Activity
Look through the material below and return every line that contains "input".

^^^^^^^^^^^^^^^^

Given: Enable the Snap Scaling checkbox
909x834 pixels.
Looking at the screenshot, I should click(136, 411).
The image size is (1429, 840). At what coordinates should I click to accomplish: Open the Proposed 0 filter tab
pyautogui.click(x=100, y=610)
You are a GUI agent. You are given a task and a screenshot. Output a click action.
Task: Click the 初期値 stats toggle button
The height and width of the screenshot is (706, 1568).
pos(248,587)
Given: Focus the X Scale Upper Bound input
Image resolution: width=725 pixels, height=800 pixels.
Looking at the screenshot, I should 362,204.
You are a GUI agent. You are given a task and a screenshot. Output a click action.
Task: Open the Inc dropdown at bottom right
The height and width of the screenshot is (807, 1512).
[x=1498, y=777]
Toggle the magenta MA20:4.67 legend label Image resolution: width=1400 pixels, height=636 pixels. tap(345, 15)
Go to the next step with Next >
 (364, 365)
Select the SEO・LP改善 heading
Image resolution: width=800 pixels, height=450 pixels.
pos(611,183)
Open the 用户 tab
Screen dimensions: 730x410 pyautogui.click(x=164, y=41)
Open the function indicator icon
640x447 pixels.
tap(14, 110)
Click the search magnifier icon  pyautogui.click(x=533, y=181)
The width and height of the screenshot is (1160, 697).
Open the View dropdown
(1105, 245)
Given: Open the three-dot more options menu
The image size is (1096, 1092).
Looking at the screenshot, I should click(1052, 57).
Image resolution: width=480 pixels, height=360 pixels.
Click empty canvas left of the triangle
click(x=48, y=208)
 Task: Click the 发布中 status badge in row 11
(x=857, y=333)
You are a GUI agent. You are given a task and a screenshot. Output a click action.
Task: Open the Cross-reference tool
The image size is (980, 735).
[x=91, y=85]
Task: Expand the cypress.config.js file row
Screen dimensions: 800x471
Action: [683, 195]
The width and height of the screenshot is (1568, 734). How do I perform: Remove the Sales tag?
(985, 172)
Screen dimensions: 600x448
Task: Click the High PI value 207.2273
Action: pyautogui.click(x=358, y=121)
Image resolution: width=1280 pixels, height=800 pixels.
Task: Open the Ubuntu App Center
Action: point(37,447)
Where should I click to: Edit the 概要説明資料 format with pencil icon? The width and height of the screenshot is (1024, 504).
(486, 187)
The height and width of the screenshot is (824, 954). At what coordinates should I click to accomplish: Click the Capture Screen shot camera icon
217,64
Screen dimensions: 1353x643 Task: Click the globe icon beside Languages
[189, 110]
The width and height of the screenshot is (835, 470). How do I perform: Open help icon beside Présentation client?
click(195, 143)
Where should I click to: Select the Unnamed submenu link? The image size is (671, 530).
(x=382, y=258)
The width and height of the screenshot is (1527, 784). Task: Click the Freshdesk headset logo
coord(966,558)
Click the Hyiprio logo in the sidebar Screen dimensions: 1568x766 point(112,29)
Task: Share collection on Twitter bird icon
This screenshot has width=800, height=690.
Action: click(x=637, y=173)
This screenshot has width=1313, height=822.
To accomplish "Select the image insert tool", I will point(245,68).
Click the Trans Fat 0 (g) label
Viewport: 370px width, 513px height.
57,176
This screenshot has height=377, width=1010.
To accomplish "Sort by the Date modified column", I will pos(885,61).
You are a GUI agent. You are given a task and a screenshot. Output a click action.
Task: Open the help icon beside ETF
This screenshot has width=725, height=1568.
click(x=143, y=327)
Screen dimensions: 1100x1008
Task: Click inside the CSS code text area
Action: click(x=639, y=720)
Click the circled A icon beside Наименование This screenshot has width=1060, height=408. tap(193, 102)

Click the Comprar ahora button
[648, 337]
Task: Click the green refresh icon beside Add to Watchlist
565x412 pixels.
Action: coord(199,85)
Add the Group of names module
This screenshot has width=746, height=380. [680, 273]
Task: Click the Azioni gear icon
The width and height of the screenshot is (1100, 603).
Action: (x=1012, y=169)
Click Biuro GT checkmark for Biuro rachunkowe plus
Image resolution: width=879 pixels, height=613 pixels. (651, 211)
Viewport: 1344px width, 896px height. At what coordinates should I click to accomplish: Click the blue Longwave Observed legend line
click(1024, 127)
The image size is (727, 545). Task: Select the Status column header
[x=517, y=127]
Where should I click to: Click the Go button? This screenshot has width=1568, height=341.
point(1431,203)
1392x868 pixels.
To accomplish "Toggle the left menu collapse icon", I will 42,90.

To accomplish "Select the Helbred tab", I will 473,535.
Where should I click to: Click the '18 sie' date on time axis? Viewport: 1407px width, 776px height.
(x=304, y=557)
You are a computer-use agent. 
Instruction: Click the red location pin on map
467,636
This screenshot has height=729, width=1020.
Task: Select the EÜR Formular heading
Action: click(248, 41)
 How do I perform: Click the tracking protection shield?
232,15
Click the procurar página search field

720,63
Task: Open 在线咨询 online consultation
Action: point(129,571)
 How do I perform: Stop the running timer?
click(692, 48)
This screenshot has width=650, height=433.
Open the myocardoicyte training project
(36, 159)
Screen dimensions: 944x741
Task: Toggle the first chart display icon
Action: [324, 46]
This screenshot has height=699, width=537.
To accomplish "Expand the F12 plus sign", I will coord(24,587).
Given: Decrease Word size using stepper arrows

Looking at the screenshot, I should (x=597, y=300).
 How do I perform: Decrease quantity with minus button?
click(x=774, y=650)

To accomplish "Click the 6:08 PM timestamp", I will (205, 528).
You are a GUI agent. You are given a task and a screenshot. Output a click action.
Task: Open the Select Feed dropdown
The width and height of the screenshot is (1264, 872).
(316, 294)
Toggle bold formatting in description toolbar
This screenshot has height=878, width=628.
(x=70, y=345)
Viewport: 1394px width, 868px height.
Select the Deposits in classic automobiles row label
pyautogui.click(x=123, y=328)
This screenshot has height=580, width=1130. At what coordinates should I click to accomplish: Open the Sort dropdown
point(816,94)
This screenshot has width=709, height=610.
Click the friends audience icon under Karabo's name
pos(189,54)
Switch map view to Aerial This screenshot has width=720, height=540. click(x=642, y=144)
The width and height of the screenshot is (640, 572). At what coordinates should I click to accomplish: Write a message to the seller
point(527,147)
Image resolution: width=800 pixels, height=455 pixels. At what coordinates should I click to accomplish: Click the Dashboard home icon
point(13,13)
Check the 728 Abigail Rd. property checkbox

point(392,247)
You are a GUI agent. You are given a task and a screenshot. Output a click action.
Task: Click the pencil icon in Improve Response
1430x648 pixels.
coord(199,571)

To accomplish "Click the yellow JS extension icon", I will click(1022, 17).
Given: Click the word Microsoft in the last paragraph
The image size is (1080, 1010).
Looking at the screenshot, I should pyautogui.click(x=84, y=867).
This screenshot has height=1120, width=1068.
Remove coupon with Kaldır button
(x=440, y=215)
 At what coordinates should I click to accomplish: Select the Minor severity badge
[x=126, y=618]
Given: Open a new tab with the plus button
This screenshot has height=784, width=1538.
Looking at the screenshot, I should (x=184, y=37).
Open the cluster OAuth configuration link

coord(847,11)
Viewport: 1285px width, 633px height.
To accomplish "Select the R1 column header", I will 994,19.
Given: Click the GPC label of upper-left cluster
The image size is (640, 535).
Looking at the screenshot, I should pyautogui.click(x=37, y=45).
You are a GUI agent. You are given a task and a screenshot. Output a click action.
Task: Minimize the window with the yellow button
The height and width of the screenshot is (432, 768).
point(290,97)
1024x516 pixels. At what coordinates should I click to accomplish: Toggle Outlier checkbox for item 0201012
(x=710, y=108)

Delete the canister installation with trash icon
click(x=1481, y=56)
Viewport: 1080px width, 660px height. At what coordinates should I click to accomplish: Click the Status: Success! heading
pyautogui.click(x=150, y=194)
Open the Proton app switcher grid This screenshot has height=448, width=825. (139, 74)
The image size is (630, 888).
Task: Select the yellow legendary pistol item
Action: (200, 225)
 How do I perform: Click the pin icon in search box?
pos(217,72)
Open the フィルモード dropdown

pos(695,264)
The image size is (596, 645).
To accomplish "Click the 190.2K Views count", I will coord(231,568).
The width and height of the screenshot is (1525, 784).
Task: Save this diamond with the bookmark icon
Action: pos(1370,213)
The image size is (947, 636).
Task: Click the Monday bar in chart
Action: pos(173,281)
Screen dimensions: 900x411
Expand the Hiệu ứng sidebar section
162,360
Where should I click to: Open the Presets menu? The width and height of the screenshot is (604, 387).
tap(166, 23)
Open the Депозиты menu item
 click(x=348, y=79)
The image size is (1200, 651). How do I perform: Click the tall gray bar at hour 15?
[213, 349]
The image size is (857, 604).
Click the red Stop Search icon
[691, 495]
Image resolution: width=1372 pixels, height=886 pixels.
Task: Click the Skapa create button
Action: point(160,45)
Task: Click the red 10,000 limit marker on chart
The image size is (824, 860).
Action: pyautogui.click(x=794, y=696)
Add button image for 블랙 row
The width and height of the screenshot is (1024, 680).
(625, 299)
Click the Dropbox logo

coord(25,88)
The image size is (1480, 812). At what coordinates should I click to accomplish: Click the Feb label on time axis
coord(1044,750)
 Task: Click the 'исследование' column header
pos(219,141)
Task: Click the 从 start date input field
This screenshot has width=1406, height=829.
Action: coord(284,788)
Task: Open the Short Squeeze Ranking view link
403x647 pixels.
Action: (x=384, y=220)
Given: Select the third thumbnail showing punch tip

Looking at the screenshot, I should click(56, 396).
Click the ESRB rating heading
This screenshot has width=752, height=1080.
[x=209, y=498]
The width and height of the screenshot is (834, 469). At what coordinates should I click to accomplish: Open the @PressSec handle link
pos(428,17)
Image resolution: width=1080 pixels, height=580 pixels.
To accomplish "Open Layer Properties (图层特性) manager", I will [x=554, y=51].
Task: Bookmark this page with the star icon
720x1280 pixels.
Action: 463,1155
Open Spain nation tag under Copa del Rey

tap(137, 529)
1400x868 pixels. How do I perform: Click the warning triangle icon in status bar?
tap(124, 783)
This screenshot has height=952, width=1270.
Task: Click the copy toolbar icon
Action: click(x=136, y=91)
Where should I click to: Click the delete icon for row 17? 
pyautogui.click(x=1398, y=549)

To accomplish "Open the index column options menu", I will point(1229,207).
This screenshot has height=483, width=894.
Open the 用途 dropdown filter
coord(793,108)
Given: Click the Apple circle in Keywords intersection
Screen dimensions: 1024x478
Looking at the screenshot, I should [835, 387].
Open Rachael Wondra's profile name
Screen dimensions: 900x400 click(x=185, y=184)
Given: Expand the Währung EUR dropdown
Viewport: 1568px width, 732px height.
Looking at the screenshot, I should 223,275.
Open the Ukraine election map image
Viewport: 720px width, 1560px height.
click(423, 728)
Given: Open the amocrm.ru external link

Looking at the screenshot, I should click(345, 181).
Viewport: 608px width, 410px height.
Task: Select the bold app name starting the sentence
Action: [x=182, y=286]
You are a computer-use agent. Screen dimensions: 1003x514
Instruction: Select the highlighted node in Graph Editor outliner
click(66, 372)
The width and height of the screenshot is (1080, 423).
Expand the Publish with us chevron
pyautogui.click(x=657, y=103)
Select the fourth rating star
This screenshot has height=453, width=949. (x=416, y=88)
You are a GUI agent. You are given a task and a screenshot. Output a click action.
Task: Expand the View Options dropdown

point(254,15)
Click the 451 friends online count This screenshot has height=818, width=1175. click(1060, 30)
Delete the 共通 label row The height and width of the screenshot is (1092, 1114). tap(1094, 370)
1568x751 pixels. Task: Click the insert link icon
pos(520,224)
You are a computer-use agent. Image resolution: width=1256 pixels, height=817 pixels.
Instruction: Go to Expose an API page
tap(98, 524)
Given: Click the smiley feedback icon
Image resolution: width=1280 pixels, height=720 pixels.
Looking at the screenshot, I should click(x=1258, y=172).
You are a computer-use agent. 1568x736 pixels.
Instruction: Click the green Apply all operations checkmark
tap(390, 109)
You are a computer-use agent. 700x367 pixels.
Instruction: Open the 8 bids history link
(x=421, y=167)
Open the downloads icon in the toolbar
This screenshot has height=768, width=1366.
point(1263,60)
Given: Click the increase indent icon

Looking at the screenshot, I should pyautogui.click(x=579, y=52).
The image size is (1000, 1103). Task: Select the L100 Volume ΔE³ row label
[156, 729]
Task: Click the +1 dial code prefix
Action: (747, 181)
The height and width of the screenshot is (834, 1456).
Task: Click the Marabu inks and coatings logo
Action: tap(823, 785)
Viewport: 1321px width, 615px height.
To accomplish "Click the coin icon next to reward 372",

^^^^^^^^^^^^^^^^

Task response
Given: Focus the X Scale Upper Bound input
Task: Click the 从 start date input field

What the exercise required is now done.